Right now, however. GE Healthcare isn’t priced like a growth stock. With a market cap of $29 billion and a price-to-earnings ratio of just 15, it’s being priced like a value stock. The company estimates it will report $2.6 billion of earnings on $18.3 billion of revenue for all of 2022. I also like McKesson (NYSE:MCK), the hospital software company here.
Best Cloud Computing Stocks: Amazon (AMZN)
If I’m to place a bet on any of the Cloud Czars for 2022, it’s Amazon.
First, because Amazon fell harder in 2022 than any other Czar not named Meta Platforms, the company is not broken. Amazon Web Services dominates in re-selling cloud, contributing nearly $5 billion of net income on revenue of $16 billion in the third quarter alone. Its media operations, Amazon Prime Video and Freevee are set to dominate as streaming shakes out. The Kindle book operation and Fire TV already dominate their niches. Profits will grow, in contrast to its streaming rivals.
There are two problem areas. First, the store needs to be run like a store, with its own CEO and a logistics expert below them. Right now, Amazon’s store is being beaten by Walmart (NYSE:WMT), which copied most of Amazon’s innovations while adding in-store pick-up and local deliveries.
The second problem is Alexa. Alexa won the voice control wars, but it doesn’t make any money, so it can’t be sold. Its use cases are limited to music and cars. However, there is an enormous user base for Alexa. It’s too big to kill. A lot of investors are put off by these problems, along with a PE of 87. But right now, you’re paying barely two times the revenue for a stock that dominates its markets, including the world’s largest technology market.
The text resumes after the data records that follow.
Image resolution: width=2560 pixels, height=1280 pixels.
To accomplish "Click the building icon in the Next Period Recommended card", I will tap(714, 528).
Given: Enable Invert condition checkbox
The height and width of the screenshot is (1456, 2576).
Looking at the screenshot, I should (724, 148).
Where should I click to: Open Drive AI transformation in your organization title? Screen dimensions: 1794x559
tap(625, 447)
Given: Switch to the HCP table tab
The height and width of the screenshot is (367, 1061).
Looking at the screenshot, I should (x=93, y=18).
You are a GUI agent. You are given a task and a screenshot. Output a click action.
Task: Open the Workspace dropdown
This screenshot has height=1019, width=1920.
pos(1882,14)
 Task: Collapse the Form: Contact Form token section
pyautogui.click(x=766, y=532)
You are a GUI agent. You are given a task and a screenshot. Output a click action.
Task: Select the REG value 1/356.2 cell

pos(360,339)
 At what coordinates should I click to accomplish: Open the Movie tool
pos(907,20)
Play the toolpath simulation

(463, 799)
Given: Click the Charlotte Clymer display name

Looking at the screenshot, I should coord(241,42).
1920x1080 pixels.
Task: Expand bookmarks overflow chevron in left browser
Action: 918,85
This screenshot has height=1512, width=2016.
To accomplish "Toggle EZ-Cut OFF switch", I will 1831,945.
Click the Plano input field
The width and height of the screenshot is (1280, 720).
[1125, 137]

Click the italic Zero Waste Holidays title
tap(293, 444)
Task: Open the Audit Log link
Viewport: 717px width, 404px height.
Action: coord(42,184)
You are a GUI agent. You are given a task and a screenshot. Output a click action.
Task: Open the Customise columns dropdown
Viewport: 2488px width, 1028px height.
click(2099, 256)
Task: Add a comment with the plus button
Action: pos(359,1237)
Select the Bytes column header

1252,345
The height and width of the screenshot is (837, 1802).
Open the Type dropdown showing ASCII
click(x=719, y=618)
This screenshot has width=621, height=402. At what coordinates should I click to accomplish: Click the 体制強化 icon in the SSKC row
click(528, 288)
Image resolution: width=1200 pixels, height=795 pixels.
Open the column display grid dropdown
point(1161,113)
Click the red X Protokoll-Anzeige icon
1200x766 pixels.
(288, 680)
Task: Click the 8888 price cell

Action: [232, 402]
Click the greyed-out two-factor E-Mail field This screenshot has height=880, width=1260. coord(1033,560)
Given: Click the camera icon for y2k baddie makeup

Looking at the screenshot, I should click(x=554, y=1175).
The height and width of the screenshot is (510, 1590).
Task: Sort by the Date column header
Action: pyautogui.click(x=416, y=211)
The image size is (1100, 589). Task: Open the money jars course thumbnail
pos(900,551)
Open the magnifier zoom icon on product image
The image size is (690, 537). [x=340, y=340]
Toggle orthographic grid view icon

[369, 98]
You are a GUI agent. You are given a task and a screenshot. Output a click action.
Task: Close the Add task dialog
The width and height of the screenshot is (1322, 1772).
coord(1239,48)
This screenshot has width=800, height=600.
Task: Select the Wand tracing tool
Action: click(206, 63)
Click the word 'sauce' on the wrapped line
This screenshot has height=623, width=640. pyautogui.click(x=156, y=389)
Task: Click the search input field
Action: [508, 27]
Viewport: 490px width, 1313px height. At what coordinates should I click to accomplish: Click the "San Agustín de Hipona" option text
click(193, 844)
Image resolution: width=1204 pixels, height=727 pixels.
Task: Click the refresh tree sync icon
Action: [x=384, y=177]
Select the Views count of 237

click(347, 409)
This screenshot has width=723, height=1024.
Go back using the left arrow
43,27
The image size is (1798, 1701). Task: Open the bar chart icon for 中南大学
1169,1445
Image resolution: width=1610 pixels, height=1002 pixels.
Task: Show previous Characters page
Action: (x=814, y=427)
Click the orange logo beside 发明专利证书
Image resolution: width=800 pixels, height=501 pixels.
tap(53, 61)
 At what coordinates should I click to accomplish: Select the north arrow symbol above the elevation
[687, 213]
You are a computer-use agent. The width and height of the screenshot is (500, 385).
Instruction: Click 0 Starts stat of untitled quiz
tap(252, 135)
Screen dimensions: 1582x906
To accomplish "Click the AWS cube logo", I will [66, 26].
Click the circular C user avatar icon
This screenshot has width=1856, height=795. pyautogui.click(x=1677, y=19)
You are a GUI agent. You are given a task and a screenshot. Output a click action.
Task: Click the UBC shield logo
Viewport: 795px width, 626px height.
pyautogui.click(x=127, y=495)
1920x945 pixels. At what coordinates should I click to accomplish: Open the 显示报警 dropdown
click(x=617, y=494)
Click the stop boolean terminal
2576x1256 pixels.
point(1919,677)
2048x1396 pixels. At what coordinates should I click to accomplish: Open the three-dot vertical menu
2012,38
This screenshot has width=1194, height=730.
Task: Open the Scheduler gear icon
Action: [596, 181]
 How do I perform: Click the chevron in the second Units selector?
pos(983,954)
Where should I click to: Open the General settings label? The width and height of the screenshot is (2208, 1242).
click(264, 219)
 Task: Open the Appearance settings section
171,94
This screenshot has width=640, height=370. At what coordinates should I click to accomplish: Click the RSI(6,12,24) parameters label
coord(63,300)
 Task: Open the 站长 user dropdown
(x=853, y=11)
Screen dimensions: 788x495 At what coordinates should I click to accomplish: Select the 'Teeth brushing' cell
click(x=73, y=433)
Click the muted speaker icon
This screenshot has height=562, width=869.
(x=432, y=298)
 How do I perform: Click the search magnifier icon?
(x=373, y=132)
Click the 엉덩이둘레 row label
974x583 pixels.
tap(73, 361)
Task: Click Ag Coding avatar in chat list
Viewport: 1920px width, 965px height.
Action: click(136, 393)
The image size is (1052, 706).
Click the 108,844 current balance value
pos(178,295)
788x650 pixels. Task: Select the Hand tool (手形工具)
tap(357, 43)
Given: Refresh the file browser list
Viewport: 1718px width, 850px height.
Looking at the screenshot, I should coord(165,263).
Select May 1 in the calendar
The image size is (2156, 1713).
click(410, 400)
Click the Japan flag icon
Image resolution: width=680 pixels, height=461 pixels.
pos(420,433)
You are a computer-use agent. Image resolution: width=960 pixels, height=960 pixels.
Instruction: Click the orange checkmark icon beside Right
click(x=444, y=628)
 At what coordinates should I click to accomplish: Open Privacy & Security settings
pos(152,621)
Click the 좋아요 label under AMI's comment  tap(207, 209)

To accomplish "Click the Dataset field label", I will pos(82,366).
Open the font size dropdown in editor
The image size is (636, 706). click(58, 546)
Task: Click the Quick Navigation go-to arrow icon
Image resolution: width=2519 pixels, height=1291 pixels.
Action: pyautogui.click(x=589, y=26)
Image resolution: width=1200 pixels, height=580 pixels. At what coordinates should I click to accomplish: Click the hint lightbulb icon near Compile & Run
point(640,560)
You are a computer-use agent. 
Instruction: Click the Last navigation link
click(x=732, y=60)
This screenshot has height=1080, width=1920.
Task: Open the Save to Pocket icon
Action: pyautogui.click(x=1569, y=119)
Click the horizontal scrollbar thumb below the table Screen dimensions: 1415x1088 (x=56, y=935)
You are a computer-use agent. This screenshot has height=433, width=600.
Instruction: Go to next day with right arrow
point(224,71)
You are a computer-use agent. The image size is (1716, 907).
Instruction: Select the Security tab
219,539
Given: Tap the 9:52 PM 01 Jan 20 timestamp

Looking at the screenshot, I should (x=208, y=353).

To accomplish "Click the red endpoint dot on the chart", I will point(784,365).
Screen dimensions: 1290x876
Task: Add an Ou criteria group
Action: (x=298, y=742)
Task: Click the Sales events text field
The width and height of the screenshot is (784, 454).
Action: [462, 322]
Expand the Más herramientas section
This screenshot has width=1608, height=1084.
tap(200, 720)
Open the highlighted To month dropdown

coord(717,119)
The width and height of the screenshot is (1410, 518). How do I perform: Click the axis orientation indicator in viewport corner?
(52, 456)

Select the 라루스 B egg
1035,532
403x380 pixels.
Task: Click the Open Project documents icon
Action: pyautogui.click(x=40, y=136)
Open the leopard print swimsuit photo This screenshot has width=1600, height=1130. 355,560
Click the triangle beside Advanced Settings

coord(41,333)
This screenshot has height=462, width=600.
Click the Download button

I’ll admit that I should have sold out of Amazon a year ago, taken my profits, and waited for the smoke of the tech wreck to clear. But if I have $100 in cash today, this is the first place I put it. The second would be Alphabet.
On the date of publication, Dana Blankenhorn held positions in AMZN, GOOGL, MSFT, and AAPL. The opinions expressed in this article are those of the writer, subject to the InvestorPlace.com Publishing Guidelines.